Gideceği yerin elbet bir haddi hududu olduğunu bile bile katırın sırtına yükü bindirmeye devam etmek, yıllarca bu blog'da yazılan "hatıratı müziğin üzerine yıkmak" düsturunu istiap haddinden emekli etti sevgili mamaperverler. Yük, her adımda ağırlık merkezini değiştirerek sabrı da etkisiz hale getirdikten sonra, yavaştan hiç taşmaması gereken yerlere taştı da üstelik. Taştıkça da ağırlaştı.
Fazla sese ne hacet; yetinip, memnun kalacaklarımızın gerçekten öyle olduklarını, onları kaybetmeden nasıl anlarız ki? Her neyse, kıvamı hafif artırılmış gibi yapılmış kişisel gelişim lafları da "istiap eşeği"ne yaramıyor; yaramayacak.

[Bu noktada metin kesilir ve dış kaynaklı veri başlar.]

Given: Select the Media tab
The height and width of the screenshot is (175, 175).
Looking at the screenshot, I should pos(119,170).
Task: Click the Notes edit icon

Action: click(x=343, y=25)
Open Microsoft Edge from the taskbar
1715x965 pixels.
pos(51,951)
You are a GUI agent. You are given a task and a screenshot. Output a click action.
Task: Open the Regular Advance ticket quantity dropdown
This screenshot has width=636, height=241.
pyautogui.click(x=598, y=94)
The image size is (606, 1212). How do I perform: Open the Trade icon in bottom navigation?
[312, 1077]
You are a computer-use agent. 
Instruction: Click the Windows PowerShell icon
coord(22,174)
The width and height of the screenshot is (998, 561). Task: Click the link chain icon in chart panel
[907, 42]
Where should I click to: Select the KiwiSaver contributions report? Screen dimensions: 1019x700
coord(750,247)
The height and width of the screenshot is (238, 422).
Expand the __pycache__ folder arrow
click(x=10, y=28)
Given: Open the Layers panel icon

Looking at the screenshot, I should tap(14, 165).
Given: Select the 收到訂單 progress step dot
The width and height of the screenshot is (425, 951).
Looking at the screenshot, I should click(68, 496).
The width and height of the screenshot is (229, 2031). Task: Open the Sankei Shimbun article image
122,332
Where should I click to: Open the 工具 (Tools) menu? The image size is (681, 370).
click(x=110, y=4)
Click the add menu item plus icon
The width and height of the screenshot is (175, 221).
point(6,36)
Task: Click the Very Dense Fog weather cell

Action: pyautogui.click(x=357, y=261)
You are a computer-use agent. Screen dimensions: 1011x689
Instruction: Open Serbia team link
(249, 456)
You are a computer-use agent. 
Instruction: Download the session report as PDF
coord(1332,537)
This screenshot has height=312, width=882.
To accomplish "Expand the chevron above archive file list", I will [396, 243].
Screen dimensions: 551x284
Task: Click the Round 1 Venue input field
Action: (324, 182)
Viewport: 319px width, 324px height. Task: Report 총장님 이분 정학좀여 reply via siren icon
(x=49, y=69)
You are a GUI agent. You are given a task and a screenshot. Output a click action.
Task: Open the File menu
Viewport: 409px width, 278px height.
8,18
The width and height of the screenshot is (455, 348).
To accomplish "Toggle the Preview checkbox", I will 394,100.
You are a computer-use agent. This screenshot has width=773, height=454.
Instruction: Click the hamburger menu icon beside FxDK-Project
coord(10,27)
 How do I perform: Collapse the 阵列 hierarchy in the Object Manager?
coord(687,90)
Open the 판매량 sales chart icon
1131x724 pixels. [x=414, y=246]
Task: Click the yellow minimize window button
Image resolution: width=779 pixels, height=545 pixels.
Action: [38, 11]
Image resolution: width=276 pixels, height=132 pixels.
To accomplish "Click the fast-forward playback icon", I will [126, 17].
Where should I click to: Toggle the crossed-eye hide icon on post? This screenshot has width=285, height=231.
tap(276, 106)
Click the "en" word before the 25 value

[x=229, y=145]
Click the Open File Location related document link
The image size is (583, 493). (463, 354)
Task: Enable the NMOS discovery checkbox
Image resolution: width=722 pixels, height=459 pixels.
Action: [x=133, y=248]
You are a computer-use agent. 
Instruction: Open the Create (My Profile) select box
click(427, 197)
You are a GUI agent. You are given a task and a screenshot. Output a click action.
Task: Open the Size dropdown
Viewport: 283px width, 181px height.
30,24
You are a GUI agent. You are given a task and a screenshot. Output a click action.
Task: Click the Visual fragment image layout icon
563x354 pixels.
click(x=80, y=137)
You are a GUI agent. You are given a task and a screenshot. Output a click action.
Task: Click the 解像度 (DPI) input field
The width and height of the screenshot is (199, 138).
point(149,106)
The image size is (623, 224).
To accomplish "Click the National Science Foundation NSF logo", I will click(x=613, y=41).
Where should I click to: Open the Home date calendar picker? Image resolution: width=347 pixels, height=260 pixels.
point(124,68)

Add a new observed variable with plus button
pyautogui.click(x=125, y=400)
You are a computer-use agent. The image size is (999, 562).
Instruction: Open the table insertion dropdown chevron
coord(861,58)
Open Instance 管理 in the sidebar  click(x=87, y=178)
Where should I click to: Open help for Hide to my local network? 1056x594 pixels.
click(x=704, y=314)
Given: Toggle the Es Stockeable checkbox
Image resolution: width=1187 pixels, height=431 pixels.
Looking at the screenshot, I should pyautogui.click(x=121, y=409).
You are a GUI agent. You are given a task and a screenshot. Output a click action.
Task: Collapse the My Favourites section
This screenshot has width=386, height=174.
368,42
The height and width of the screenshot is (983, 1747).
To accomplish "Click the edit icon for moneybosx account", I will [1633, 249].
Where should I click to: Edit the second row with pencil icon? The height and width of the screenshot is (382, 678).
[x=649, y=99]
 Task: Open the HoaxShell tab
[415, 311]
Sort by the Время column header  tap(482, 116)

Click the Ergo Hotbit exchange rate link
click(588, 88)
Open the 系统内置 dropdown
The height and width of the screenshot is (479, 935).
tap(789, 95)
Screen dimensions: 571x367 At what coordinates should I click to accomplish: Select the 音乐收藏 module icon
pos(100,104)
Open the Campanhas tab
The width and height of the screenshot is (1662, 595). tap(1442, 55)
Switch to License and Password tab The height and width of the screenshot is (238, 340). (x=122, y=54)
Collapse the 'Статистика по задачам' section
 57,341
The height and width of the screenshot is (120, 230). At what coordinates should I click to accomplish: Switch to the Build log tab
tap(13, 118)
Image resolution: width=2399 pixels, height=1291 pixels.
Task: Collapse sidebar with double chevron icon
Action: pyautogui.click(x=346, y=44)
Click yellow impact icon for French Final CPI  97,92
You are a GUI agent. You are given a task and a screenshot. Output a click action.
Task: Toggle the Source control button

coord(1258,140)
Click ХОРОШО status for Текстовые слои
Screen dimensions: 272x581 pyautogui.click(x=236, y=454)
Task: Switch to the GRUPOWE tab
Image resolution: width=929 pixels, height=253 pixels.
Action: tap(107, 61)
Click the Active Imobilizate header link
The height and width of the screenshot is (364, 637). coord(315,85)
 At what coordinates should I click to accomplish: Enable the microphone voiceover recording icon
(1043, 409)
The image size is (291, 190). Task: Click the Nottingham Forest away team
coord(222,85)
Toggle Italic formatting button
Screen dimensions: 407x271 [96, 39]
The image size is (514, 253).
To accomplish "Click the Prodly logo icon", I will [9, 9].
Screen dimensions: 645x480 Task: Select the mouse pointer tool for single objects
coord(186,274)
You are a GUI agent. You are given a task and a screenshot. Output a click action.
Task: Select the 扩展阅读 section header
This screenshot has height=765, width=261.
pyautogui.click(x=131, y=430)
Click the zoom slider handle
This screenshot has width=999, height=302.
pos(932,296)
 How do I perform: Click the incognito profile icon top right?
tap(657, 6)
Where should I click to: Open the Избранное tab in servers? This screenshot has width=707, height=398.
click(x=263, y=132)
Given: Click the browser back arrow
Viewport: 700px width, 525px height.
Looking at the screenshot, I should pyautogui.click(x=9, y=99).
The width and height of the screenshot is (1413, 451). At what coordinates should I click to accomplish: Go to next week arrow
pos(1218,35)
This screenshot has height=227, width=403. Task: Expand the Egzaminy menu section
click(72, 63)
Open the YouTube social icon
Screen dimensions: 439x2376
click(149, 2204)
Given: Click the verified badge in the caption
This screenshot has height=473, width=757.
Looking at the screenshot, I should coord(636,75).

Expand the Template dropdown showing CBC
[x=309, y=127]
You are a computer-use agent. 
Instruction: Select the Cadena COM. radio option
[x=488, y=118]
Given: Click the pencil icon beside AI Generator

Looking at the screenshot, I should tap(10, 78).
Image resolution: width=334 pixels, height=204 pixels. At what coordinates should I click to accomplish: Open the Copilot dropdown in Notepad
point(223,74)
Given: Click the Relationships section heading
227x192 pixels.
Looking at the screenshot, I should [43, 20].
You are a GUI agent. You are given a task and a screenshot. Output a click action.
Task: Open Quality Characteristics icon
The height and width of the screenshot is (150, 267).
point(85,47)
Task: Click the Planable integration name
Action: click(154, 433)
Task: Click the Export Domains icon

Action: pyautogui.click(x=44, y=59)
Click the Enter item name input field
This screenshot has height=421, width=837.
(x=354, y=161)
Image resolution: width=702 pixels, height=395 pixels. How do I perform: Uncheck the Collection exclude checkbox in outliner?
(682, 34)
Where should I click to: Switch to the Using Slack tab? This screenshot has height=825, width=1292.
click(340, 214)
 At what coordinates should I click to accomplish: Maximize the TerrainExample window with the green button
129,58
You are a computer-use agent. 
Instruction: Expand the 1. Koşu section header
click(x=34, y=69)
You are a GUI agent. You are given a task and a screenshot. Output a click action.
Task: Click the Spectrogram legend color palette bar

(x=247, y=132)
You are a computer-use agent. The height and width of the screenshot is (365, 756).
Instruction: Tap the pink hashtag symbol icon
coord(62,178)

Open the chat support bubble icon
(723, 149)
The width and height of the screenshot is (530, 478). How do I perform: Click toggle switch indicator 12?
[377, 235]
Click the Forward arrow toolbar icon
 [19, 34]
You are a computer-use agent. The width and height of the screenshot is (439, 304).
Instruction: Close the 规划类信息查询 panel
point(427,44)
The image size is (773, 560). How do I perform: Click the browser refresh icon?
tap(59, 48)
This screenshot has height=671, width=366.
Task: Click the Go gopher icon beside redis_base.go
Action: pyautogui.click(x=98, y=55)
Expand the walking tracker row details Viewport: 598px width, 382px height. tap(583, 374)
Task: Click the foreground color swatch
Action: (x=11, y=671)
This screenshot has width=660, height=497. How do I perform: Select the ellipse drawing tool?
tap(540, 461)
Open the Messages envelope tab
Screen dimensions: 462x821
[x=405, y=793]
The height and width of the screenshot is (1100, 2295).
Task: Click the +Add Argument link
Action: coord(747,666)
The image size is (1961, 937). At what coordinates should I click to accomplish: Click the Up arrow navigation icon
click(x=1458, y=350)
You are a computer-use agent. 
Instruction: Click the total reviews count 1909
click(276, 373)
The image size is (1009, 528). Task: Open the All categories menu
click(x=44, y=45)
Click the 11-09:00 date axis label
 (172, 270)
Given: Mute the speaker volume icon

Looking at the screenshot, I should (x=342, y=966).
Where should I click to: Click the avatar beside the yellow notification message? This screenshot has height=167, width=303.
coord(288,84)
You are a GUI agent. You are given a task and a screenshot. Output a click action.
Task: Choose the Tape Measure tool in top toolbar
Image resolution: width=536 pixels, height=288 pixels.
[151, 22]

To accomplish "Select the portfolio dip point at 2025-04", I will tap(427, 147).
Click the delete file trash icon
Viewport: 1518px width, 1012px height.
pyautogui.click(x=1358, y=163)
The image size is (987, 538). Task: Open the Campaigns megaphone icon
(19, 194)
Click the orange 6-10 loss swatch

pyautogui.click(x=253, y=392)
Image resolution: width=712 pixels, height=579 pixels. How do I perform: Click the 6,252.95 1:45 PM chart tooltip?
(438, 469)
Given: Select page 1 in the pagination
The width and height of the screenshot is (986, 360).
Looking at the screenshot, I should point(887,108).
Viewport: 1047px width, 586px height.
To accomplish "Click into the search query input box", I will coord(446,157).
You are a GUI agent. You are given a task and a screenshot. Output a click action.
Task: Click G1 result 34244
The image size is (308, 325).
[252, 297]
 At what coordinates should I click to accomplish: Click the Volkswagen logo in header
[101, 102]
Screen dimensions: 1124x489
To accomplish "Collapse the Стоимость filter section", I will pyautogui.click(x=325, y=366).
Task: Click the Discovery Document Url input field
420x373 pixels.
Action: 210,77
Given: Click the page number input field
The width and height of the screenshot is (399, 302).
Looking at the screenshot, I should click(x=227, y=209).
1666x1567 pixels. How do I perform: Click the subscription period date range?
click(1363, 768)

Stephan Micus, neyin, sonuna kadar kafi geleceğini bas bas bağırıyor işte.
2 comments:
Yük taşımak vardır kimilerinin kaderinde ekmek parasına; fazlasına, yere düşenine, ağırına bakmadan çelik gibi kaslarıyla. Gökten üç elmanın düştüğü devirlerde olmadıklarının farkındadırlar da gökten yağanın sadece yolları vıcık vıcık çamur yapıp yürünmez hale getiren kahrolası yağmur olduğunu sanırlar. Gerçeği öğrendiklerinde ise vücutlarından çıkan yanık kokusu çoktan ıslak toprak tarafından emilip yutulmuştur, gömülemeyecek kadar parçalanmış bedenlerinin yerine.
İstiap sınırına, düşen her bombada biraz daha yaklaşanlar ise zamanı gelince özürler dileyerek ya da uygun günah keçileri bularak yüklerinden kurtulmayı becerirlerken, “hatırlarımızın yükü” kafatasımıza basınç yaptığında bir ventil gibi çevirdiğimiz müzik çalar düğmesi artık sınırda. Müzik artık yetmiyor, yetmeyen başka şeyler gibi.
Gücünüzün yettiği yere kadar yolunuz açık olsun!!
şu paragrafını mermere kazıyıp yollasan yeridir. bin selam!